I rarely had acne as a teenager. I don't know why I was spared this one humiliation, since everything else about me was awkward and unfortunate at that age. Anyway, I guess the ordeal didn't pass me by so much as take its sweet time getting there, because I started breaking out like crazy about 6 years ago. Around my chin and mouth, I had big, ugly red bumps that were unpoppable and hurt my face. My cheeks were covered with smaller bumps with no discernible head or core - just small white bumps that were only more obvious with makeup applied on top.

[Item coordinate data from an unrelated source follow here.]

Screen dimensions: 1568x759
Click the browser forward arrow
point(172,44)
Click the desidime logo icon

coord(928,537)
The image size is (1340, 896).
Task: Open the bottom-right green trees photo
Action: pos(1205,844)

Because acne usually shows up on your face, and your face is... well, what you face the world with, experiencing acne can affect your self-esteem and social life. I spent months refusing to go out (other than to work) because of my embarrassment surrounding my pimples. They were so big that I couldn't cover them with makeup, and they didn't respond to the obvious solutions. I've never been much of a socialite, but I had never been a complete shut-in for reasons of appearance before. I visited every department store, every high-end skin care boutique, hoping to find a serum or cleanser that could wash away those painful and ugly bumps.
The truth is, no one skin care regimen or treatment is going to fix everyone's acne problems. You'd never know this if you headed into a skin care section at a department store - plenty of well-meaning but ignorant Clinique saleswomen were intent on convincing me that a bar of soap and some "moisture gel" would fix my face up in a jiffy. Watching TV late one night, I was inspired to try Pro Activ, which caused me to break out in a dry, flaky rash that covered my face, neck, and scalp.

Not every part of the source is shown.